Background: Resistance to targeted molecular therapies—both primary and acquired—remains a major obstacle to effective cancer treatment. Despite extensive research, the molecular determinants of treatment resistance are still incompletely understood, underscoring the need to identify robust resistance drivers to improve therapeutic outcomes. Recently, the ProCan and Wellcome Sanger Institute released the world’s largest pan-cancer proteomic dataset to date, comprising 949 cancer cell lines treated with 625 anti-cancer agents. Despite progress in identifying single protein markers, scalable methods for detecting synergistic protein interactions driving drug susceptibility remain limited. Machine learning models such as random forests may offer a robust framework for capturing non-linear protein interactions across diverse cancer types.

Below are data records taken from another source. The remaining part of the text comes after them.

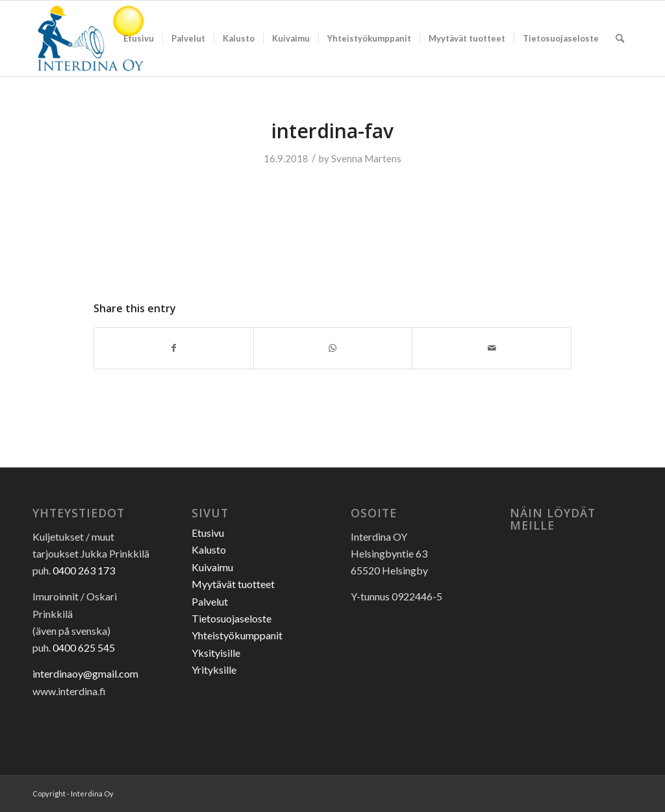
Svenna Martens (366, 158)
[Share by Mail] (492, 348)
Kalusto (208, 549)
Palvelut (210, 601)
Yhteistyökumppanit (237, 635)
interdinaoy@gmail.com (85, 673)
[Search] (620, 38)
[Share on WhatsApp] (333, 348)
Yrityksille (214, 669)
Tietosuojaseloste (231, 618)
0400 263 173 (84, 570)
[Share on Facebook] (173, 348)
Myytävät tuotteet (233, 584)
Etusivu (208, 532)
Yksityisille (216, 652)
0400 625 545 (84, 647)
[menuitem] (138, 38)
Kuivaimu (212, 567)
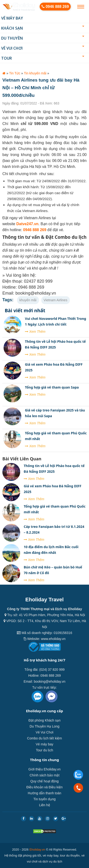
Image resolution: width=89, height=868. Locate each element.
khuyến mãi (28, 300)
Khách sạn (43, 28)
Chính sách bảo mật (44, 775)
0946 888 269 (55, 6)
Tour (43, 58)
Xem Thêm (35, 332)
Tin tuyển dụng (45, 799)
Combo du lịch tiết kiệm (44, 738)
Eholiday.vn (37, 849)
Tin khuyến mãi (35, 73)
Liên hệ (44, 805)
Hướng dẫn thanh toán (44, 793)
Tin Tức (14, 73)
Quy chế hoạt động (44, 781)
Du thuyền (43, 38)
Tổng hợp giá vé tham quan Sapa (52, 387)
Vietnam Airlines (55, 300)
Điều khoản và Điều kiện (44, 787)
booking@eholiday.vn (49, 681)
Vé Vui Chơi (43, 48)
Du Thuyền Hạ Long (44, 726)
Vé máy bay (12, 18)
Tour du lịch (44, 750)
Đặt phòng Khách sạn (44, 720)
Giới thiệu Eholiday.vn (45, 769)
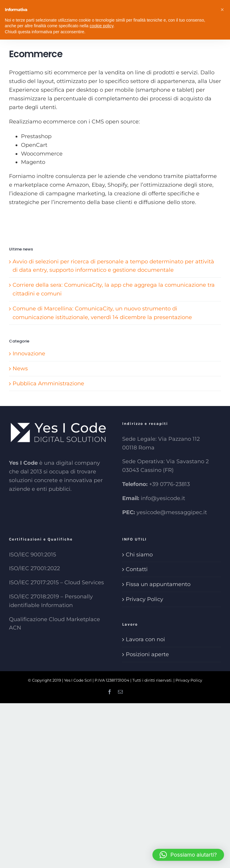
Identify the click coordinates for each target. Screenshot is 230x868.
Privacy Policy (144, 599)
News (20, 368)
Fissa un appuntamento (158, 584)
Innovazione (29, 353)
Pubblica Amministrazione (48, 383)
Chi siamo (139, 555)
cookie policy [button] (101, 26)
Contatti (137, 569)
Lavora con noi (145, 639)
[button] (188, 855)
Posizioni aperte (147, 654)
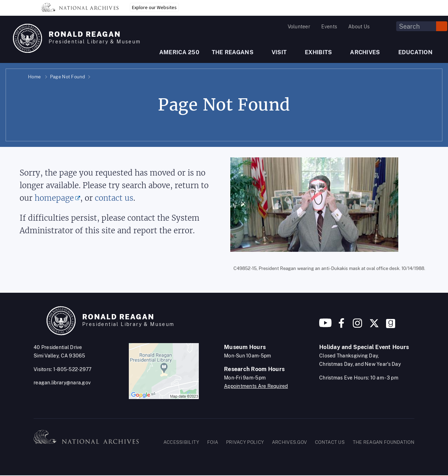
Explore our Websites (154, 7)
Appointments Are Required (256, 386)
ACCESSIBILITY (181, 442)
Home (34, 77)
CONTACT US (330, 442)
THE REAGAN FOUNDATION (384, 442)
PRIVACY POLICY (245, 442)
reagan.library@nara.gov (62, 383)
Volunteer (299, 27)
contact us (114, 198)
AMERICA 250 (179, 52)
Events (329, 27)
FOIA (212, 442)
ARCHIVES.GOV (289, 442)
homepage (54, 198)
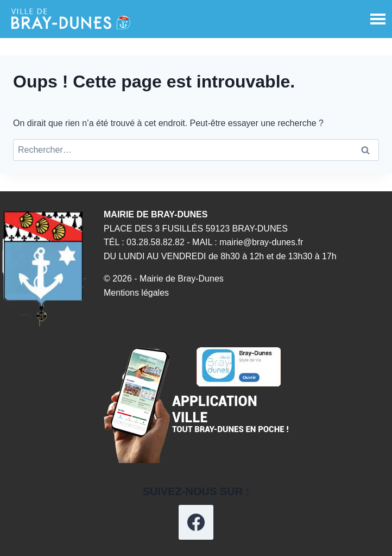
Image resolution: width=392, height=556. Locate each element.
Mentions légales (136, 292)
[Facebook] (196, 522)
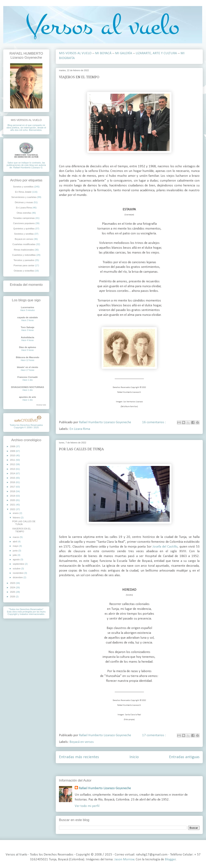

Results: Our study presents synerOmics, a scalable framework for identifying putative synergistic protein interactions by leveraging parent–child co-occurrences in random forest regression trees to reduce the interaction search space. We validated our approach using simulated data and two independent cancer proteomic datasets, identifying both pan-cancer and breast cancer-specific markers associated with drug susceptibility. Synergistic interactions that consistently replicated across datasets were enriched for endoplasmic reticulum stress pathways. Notably, shared targets included established sensitivity markers for tyrosine kinase inhibitors (TKIs) and revealed a resistance-associated network centred on ATL3, which demonstrated both prognostic and predictive relevance.
Conclusions: Applying synerOmics to the largest cancer cell line proteomic dataset to date, we identified ATL3 as a strong candidate biomarker for lapatinib resistance in breast cancer, with superior predictive performance compared to the current gold standard sensitivity biomarker, ERBB2.